(Data listing)
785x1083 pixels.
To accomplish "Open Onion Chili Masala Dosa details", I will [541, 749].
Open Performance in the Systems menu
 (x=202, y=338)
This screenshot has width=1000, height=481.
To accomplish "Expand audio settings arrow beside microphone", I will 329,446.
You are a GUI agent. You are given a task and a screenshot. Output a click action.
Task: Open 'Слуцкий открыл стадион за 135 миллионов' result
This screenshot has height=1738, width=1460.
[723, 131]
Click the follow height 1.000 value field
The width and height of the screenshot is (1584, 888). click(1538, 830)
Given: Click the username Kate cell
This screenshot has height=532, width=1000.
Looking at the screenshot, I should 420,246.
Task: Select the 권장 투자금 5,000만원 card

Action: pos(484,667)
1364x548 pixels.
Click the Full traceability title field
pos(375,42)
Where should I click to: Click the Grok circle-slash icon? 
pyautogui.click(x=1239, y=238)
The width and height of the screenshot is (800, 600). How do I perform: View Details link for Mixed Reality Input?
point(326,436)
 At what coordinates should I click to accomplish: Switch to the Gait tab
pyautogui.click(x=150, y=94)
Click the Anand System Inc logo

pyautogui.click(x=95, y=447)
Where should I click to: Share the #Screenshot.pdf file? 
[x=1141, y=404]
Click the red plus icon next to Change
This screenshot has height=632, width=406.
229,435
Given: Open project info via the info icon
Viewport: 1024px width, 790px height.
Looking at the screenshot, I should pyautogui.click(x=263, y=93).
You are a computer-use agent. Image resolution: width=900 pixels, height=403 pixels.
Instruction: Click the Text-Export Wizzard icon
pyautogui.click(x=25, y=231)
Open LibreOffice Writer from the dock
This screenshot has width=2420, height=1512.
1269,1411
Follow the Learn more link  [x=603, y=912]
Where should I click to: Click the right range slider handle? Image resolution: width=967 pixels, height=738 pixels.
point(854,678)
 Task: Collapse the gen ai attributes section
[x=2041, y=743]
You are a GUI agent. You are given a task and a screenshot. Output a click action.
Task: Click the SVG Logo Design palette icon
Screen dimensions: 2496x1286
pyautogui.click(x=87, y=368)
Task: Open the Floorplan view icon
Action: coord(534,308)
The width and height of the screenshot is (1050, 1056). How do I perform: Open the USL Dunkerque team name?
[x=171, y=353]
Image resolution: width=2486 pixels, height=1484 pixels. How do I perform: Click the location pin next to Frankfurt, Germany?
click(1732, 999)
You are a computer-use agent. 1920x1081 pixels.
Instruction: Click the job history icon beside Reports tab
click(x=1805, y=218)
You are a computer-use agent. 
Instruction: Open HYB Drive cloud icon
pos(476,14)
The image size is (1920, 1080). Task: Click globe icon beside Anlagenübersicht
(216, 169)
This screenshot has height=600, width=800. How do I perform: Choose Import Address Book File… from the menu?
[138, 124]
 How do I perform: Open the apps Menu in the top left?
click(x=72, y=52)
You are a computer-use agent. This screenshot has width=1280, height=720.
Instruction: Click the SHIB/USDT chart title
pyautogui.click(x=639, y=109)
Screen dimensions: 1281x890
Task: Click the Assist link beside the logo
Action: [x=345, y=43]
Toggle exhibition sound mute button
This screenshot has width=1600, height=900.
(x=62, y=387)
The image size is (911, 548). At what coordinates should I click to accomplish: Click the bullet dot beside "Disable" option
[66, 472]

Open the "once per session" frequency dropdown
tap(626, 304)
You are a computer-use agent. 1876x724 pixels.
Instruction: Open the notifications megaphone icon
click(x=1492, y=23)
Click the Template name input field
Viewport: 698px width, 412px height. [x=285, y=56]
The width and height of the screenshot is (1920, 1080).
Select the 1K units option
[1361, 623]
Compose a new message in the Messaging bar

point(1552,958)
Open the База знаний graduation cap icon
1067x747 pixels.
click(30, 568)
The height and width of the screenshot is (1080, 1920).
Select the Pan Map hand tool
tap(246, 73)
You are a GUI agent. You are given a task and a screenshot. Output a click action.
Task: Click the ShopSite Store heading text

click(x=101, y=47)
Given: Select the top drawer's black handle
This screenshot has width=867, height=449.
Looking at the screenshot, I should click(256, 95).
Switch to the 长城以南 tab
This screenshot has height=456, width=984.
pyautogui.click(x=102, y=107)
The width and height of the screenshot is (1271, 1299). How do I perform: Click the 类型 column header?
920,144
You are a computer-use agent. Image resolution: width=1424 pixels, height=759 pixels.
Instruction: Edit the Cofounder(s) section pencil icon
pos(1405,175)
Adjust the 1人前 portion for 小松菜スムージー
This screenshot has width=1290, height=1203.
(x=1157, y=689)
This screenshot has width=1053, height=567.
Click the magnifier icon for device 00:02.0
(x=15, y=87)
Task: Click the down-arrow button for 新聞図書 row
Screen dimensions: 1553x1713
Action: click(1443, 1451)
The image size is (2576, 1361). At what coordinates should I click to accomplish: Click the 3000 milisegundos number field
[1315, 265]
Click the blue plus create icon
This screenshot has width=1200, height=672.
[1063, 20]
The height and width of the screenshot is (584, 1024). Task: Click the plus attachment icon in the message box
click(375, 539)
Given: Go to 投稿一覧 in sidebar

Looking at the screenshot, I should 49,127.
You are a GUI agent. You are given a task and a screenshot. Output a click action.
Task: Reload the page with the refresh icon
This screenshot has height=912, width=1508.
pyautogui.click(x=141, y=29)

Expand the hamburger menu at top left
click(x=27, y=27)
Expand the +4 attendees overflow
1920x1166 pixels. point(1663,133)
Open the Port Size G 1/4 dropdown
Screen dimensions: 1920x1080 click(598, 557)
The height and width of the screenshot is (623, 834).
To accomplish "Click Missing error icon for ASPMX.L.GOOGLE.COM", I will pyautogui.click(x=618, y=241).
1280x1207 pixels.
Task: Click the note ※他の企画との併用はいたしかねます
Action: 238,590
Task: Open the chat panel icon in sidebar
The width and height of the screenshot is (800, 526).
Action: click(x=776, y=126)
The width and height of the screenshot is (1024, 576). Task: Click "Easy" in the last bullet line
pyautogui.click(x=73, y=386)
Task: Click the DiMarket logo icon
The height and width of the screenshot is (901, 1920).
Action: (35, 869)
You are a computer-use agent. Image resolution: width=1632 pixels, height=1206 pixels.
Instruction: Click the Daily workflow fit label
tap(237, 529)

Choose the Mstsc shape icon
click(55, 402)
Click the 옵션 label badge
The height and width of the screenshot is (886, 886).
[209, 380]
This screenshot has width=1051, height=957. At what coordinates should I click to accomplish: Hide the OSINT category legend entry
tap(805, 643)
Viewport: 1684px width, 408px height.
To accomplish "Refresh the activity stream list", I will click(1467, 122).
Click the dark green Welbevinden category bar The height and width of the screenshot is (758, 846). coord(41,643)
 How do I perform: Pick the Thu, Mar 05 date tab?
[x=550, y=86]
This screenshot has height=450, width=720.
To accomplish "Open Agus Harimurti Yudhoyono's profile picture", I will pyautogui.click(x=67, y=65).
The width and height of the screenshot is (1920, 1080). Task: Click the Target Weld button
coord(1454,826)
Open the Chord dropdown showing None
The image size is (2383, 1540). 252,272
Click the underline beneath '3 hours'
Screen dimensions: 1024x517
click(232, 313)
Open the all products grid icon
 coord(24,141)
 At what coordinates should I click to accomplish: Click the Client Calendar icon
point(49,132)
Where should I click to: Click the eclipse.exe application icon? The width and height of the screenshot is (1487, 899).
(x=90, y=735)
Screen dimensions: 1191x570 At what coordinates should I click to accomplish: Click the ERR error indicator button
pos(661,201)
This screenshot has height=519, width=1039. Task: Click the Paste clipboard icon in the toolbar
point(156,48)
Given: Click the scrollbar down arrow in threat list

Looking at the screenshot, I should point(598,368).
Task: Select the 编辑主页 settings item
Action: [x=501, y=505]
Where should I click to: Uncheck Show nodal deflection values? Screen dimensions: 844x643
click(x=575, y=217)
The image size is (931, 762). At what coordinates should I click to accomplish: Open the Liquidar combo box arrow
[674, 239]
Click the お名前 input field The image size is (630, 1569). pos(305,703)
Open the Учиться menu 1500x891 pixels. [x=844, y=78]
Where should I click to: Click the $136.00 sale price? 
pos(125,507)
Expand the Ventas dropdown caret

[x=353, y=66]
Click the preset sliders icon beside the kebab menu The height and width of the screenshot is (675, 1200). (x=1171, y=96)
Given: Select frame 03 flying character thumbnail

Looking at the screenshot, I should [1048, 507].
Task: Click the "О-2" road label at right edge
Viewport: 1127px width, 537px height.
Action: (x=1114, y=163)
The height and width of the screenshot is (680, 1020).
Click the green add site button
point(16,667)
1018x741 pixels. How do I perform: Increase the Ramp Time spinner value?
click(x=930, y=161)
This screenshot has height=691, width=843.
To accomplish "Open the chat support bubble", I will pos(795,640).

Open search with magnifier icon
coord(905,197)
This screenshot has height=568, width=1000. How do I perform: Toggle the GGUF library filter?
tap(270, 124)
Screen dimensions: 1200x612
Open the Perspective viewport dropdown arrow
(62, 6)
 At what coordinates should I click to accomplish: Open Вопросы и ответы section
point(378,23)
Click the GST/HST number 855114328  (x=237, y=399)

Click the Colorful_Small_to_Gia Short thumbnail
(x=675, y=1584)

### Required work
From the listing above, copy out each line that contains the string "chat".

### Written response
Task: Open the chat panel icon in sidebar
To accomplish "Open the chat support bubble", I will pos(795,640).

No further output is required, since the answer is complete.